Sejarahnya sebagai berikut :
Muhammad Ali Idrus yang kawin dengan Puteri Raja Pasai itu mendengar berita bahwa pamannya bernama Abdullah Badiy Uz Zamani di Yatsrib Madinah telah meninggal dunia sehingga ia berangkat ke Madinah untuk ziarah kubur sekalian akan membawa sepupunya Al Fakhriy. Sesampainya di Madinah, Muhammad Ali Idrus berziarah dan mendengar cerita bahwa sepupunya yang telah ditinggal ayahnya itu pernah dia dilamar oleh Putera Raja Persia bernama Baidul Hasan tetapi dia tidak mau. Lantas untuk menghindari lamaran berikutnya oleh Putera Raja Persia itu dia setuju untuk ikut ke Pasai bersama Muhammad Ali Idrus. Tetapi rupanya hal ini diketahui oleh Putera Raja Persia bahwa Al Fakhriy itu akan ikut sepupunya ke Pasai, sehingga dia dilamar lagi yang kedua kalinya, namun Al Fakhriy tetap menolak halus lamaran tersebut dengan alas an bahwa dia belum ada niat untuk berkeluarga. Waktu itu Muhammad Ali Idrus sedang ke Johor pergi mengawinkan anak tunggalnya bernama Sulaiman Syarif Ali. Di Johor Muhammad Ali Idrus bertemu dengan Panglima mongol bernama Khun Khan Ching yang ketika itu sedang diperintah oleh Kaisar Mongol yang bernama Khubilai Khan. (baik Kaisar Tiongkok dan Khun khan Ching disebut Cina islam dari Hoe-Hoe daerah tar-tar dengan gelar Dung Kung Sang Hiang dan di Buton dikenal dengan nama Dungku Cangia). Khun Khan Ching atau Dungku Cangia lari berlindung ke Johor karena telah kalah perang waktu dia diperintah oleh kaisarnya meyerang Kerajaan Mojopahit di Jawa Timur).

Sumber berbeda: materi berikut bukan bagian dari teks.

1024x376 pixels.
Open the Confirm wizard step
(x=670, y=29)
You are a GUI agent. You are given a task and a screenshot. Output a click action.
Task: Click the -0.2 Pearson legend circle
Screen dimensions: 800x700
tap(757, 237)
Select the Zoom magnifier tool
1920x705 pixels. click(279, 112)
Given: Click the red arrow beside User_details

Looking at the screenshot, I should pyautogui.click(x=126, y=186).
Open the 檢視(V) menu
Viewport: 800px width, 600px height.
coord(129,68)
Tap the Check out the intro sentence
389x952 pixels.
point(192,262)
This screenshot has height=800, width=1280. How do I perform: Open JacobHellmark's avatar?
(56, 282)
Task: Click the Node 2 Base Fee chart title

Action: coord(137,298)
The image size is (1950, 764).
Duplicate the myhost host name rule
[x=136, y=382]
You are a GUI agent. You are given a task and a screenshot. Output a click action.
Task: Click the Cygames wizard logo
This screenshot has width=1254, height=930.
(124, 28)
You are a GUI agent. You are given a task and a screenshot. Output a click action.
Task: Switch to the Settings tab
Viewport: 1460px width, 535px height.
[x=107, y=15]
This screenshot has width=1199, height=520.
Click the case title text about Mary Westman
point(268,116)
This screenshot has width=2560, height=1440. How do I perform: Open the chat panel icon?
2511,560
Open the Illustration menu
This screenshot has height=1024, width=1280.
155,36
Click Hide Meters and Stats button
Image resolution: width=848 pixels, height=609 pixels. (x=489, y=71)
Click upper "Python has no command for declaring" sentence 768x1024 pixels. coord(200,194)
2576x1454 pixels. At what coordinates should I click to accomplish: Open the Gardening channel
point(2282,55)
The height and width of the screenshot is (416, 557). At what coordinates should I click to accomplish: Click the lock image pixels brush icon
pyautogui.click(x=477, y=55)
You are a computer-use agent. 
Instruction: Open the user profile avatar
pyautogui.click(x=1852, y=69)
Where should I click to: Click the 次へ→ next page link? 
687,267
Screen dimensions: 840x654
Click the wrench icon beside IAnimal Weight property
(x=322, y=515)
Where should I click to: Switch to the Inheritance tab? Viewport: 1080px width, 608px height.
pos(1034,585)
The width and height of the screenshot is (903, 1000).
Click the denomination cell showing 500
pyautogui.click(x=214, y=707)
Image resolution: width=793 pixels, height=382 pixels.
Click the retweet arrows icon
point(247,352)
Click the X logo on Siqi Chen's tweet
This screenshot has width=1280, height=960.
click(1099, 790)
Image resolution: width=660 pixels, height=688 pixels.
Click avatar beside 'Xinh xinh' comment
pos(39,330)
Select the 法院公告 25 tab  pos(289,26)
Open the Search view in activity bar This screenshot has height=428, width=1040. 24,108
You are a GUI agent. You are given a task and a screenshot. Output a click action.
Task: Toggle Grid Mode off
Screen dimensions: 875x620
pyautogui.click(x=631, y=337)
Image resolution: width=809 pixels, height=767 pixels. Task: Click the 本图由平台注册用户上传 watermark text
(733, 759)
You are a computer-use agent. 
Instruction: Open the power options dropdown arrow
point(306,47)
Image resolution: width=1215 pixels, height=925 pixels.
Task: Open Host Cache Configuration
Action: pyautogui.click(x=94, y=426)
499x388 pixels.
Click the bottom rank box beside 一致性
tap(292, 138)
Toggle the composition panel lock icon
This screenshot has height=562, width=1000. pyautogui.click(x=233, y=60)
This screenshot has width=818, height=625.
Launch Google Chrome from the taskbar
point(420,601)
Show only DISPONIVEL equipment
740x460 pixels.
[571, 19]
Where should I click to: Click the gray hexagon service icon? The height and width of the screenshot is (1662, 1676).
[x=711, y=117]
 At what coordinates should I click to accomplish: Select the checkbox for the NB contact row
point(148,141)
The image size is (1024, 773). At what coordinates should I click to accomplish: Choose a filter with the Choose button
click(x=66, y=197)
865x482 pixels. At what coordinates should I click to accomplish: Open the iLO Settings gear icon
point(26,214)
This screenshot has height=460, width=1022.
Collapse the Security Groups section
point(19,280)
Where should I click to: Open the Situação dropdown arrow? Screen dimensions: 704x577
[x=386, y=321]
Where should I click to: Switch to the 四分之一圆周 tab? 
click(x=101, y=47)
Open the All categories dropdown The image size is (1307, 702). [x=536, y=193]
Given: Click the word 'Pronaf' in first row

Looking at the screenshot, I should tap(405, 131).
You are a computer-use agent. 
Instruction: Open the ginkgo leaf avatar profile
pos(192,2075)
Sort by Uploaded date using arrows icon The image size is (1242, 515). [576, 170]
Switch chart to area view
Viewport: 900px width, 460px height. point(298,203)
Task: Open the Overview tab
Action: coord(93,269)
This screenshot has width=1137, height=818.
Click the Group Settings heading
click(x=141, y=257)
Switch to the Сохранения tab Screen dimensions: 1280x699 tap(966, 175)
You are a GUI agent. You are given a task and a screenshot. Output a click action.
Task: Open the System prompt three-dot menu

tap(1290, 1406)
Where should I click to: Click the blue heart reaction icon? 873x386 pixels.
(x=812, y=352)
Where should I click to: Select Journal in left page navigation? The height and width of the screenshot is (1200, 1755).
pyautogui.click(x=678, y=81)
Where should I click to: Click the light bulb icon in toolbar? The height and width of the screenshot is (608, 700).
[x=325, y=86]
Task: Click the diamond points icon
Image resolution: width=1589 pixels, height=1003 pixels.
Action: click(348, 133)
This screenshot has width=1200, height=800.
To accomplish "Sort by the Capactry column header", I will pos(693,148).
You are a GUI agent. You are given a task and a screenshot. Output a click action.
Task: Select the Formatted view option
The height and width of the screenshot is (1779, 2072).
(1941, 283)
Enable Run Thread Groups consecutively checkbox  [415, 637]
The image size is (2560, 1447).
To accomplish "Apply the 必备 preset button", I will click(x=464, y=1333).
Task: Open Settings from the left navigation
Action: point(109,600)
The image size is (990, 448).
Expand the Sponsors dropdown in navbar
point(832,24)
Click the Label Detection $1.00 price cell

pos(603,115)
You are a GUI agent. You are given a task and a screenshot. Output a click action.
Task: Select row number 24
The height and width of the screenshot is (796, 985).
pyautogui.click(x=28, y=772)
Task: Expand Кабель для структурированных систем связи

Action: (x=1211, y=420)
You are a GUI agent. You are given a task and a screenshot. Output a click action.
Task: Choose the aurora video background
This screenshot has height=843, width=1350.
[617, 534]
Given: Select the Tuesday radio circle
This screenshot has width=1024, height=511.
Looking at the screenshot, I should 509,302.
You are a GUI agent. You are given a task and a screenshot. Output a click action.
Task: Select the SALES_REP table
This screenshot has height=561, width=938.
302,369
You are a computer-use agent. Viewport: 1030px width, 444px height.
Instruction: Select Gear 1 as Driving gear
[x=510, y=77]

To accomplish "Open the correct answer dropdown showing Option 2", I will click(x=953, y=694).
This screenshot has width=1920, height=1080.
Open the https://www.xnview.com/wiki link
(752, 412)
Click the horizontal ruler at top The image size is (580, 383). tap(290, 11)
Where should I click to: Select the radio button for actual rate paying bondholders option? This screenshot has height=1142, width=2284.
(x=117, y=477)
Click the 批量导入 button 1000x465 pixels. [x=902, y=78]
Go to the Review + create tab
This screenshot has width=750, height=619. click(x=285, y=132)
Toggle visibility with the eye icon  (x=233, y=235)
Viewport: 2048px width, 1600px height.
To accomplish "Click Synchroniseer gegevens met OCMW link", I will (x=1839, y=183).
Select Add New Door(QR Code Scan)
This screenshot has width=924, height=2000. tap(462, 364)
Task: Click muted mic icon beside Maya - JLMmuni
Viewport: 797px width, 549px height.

Dalam buku sejarah Wali Songo, diceritakan pasukan Tar-Tar dari Mongol itu menang waktu menyerang Kerajaan Singosari. Namun sekembalinya dari peperangan pasukan tersebut melewati Sungai Berantas lantas digempur habis-habisan oleh pasukan raden Wijaya pendiri Kerajaan Majapahit, sehingga pasukan Tar-tar tersebut lari kocar-kacir dan banyak yang meninggal dan Panglimanya bernama Khun Khan Ching menyelematkan diri lari ke Johor.
Muhammad Ali Idrus disamping bertemu dengan Khun Khan Ching di Johor, juga bertemu dengan seorang relawan bernama Sang Ria Rana, kemudian setelah acara pernikahan Puteranya di Johor selesai, kedua sahabatnya itu diajaknya ke Pasai dan merekapun setuju. Sesampainya di pasai sepupunya Muhammad Ali Idrus bernama Al Fakhriy menyampaikan bahwa ada utusan Raja Persia untuk melamarkan anaknya dengan dia tetapi Al Fakhriy menolaknya dengan halus dan kemudian Raja Persia itupun menjadi marah dan mengancam akan mengambil paksa Al Fakhriy ke Pasai. Akhirnya Al Fakhriy mengajak sepupunya Muhammad Ali idrus untuk keluar dari Pasai dan Muhammad Ali Idrus pun berunding dengan kedua sahabatnya itu dan sepakat akan keluar meninggalkan Pasai dengan mengendarai sebuah kapal yang bernama Magela Hein’s. Perjalananpun tak tentu arah menuju wilayah timur dan akhirnya terdampar di Pulau Buton tepatnya di Sorawolio.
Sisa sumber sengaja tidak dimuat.